If final is set to default, the program will become confused, easier to read if using let

sethladd commented 5 years ago

@inmatrix and I did some user studies almost two years ago (??) about this topic and we had some interesting insights. Maybe @inmatrix can dig up the notes? :)

psyanite commented 5 years ago

In scala we use var and val with no issues 😁

Zhuinden commented 5 years ago

another outlandish (in a good sense!) idea.

\\ for immutable

\ for mutable

I'm a bit confused, it still takes extra effort to make something immutable than mutable, and the clarity of var and let/val is lost in comparison. Now you have to count \s to know if something is mutable or not. Seems hard to read to me.

psyanite commented 5 years ago

What if we rename final to fin? Or is that a keyword?

erf commented 4 years ago

I like let. let and var would be consistent with the Swift language - which is awesome.

Now just add pattern matching, enum with values, tuples and guards 😁

Zhuinden commented 4 years ago

So like lateinit var? Not surprised, people often criticize it in Kotlin too.

psyanite commented 4 years ago

In Scala we use lazy val customers = customerSvc.getAllCustomers() We have var (reassignable variable) and val (non-reassignable value).

I have to context switch between Scala, Typescript and Dart 😂

lukepighetti commented 4 years ago

What about allowing people to use final or fin? I personally like final, my only reason for using var these days is that when I'm switching between a TypeScript and a Dart codebase if I use var all the time it requires less context switching.

I do not agree that assignments that start with a type should be a final. The reason is usually final and var can infer the type, but if you're building out a state class that starts with a null value like String _lazyFoo; that scenario will 100% of the time be mutable var. Would it be too weird to make it var if nothing is assigned and final if it is? ie String _lazyFoo == var String _lazyFoo and String _lazyFoo = "" == final String _lazyFoo == ""? I'm not a huge fan but it's an idea.

I am not in support of removing final because it's nice to do

final _subject = BehaviorSubject<MyAuthenticationModel>()

instead of being forced to do

BehaviorSubject<MyAuthenticationModel> _subject = BehaviorSubject<MyAuthenticationModel>()

willhaslett commented 3 years ago

I'm confused by the discussions above linking final to the concept of mutability. I'm relatively new to Dart, but doesn't final simply mean that the declared variable cannot later be assigned to a different object, not that the object to which it refers cannot be mutated? For classes with no mutable public properties, like String, int, etc., this may be effectively the same thing, but this is mutation, where Frog's default constructor exposes a color property:

final Frog frog = Frog();
frog.color = 'pink';

I mention this because it seems important not to confuse what final does with immutability. That exact confusion cost me some growing pains when getting started with the language, and it's a reason I'm not a fan of final, in addition to it taking up space.
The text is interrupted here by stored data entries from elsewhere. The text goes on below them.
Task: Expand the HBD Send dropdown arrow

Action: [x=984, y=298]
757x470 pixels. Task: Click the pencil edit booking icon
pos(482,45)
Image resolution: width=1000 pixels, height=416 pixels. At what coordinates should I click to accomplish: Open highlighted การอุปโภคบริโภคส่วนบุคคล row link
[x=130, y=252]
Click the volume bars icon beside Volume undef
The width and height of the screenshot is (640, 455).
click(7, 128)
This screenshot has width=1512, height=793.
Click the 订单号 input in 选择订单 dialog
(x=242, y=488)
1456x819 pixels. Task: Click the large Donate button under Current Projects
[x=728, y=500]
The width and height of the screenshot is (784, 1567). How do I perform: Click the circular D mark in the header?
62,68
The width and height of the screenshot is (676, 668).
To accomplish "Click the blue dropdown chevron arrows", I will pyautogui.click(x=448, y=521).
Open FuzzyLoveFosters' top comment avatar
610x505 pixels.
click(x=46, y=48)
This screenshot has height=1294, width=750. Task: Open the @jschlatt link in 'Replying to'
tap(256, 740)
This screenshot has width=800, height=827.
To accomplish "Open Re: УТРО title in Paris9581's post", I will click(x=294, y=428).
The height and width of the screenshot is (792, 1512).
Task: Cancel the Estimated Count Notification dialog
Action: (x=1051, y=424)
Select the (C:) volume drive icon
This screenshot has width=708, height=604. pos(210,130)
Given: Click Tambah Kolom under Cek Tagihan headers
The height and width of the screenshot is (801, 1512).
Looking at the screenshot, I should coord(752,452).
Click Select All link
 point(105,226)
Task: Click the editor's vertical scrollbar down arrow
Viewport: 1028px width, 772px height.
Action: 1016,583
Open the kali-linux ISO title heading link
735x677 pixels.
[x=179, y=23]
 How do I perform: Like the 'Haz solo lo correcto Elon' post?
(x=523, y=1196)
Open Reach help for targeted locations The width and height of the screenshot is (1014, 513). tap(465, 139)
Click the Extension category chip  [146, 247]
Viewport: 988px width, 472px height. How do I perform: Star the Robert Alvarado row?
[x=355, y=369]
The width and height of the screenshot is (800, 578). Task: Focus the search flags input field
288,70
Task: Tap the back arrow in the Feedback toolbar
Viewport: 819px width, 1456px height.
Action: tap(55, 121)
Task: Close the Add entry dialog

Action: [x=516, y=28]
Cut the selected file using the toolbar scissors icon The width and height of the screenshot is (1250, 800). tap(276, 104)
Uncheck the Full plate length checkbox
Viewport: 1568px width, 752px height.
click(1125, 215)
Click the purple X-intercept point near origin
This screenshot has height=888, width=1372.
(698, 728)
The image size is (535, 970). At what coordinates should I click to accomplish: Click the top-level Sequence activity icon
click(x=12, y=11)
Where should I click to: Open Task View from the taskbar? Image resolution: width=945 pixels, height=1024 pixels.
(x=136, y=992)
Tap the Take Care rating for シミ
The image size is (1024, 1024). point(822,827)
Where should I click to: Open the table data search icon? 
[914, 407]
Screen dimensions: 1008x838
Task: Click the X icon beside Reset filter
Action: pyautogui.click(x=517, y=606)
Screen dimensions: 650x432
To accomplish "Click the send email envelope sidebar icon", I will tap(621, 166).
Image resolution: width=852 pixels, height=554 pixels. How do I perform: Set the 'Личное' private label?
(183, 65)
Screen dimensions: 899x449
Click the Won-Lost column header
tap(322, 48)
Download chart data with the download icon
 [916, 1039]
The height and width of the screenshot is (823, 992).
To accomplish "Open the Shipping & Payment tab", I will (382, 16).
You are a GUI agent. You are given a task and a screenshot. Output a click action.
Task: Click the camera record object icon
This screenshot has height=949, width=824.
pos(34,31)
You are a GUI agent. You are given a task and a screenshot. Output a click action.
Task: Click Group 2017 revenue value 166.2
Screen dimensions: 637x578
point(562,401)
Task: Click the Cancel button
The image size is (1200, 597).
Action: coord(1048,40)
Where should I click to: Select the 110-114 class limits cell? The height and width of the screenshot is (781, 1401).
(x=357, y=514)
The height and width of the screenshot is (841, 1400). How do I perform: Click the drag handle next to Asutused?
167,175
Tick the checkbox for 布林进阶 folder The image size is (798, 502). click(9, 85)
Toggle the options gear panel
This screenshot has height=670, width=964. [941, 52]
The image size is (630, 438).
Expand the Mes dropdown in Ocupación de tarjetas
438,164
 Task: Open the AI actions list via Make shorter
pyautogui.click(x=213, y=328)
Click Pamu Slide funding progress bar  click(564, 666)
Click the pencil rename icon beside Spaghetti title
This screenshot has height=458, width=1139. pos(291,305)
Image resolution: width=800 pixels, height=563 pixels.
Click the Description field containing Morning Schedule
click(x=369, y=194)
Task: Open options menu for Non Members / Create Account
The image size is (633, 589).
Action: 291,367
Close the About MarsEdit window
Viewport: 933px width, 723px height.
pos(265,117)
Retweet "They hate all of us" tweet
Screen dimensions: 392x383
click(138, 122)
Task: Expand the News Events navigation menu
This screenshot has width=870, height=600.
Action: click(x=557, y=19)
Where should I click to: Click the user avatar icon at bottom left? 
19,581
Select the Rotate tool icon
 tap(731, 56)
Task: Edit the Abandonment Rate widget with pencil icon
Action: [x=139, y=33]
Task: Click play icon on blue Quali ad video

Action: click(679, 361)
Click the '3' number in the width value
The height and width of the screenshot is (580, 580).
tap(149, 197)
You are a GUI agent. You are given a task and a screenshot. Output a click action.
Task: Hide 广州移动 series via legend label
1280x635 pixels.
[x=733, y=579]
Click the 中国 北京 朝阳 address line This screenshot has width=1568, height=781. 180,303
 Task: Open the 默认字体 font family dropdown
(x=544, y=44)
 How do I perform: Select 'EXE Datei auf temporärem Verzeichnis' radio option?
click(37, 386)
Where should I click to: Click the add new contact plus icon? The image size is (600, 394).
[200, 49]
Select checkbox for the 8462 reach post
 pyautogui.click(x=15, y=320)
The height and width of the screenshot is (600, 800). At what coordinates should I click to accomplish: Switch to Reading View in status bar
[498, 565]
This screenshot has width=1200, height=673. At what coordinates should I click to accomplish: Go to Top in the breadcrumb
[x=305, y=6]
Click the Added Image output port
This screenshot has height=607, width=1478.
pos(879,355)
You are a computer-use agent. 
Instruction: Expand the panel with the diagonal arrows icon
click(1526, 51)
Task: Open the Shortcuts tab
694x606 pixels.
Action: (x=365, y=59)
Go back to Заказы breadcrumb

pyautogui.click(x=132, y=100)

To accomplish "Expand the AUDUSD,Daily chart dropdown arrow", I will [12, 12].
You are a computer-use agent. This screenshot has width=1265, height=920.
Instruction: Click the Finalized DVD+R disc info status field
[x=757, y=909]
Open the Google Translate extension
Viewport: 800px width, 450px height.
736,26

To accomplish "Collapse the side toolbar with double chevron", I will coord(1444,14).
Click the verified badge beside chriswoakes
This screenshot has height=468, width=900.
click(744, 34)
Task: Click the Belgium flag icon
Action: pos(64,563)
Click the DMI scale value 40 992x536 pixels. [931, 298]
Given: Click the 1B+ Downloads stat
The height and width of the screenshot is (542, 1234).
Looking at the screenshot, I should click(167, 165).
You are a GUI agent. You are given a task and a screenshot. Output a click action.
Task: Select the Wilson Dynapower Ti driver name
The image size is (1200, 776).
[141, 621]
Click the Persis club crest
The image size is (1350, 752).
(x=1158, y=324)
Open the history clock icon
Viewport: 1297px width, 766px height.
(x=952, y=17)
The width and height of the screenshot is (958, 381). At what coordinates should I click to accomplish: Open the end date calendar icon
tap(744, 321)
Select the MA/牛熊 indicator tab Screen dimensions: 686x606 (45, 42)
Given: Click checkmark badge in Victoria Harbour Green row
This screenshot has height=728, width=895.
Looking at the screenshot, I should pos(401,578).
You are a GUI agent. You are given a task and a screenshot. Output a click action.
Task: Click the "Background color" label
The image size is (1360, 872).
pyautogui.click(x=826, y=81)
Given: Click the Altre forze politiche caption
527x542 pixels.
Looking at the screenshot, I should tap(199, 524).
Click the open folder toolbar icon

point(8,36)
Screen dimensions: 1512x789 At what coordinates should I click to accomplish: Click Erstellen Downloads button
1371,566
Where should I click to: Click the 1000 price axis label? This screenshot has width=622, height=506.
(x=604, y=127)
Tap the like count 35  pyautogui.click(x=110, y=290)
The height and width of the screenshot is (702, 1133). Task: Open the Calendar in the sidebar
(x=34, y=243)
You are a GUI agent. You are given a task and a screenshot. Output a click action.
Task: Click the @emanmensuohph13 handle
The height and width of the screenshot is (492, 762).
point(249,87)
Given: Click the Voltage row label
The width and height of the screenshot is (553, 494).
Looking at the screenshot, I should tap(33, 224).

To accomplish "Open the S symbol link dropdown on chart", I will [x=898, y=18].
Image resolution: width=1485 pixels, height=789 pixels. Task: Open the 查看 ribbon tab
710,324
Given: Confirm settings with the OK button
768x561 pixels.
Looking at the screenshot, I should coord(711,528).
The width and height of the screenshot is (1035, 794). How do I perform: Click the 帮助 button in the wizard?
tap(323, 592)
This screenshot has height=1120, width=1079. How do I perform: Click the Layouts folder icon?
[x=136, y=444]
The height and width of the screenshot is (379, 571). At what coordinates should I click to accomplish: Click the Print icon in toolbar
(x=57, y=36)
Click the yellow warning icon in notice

davidmorgan commented 3 years ago

Correct. After much discussion many of us have settled on always using var for locals; it's why I added the lint unnecessary_final.

Deep immutability is as you point out a very different thing. I like to blog about why it's important ;) and have provided built_collection and built_value for your deep immutability needs ;) I also hear freezed is popular ;)

lukepighetti commented 3 years ago

What's super interesting is people who write Flutter tend to use final to communicate that which should never change regardless of immutability, while people who write in other Dart projects tend to use var for locals regardless of if it should change or not. Why this divergence has occurred is not clear to me

lukepighetti commented 3 years ago

I actually disagree that final is too long at this point.

const
final
var

const and final are grouped visually by the character length

munificent commented 3 years ago

Why this divergence has occurred is not clear to me

I think a lot of Flutter users adopt the style of the Flutter framework itself, which is quite different from the prior idiomatic Dart style.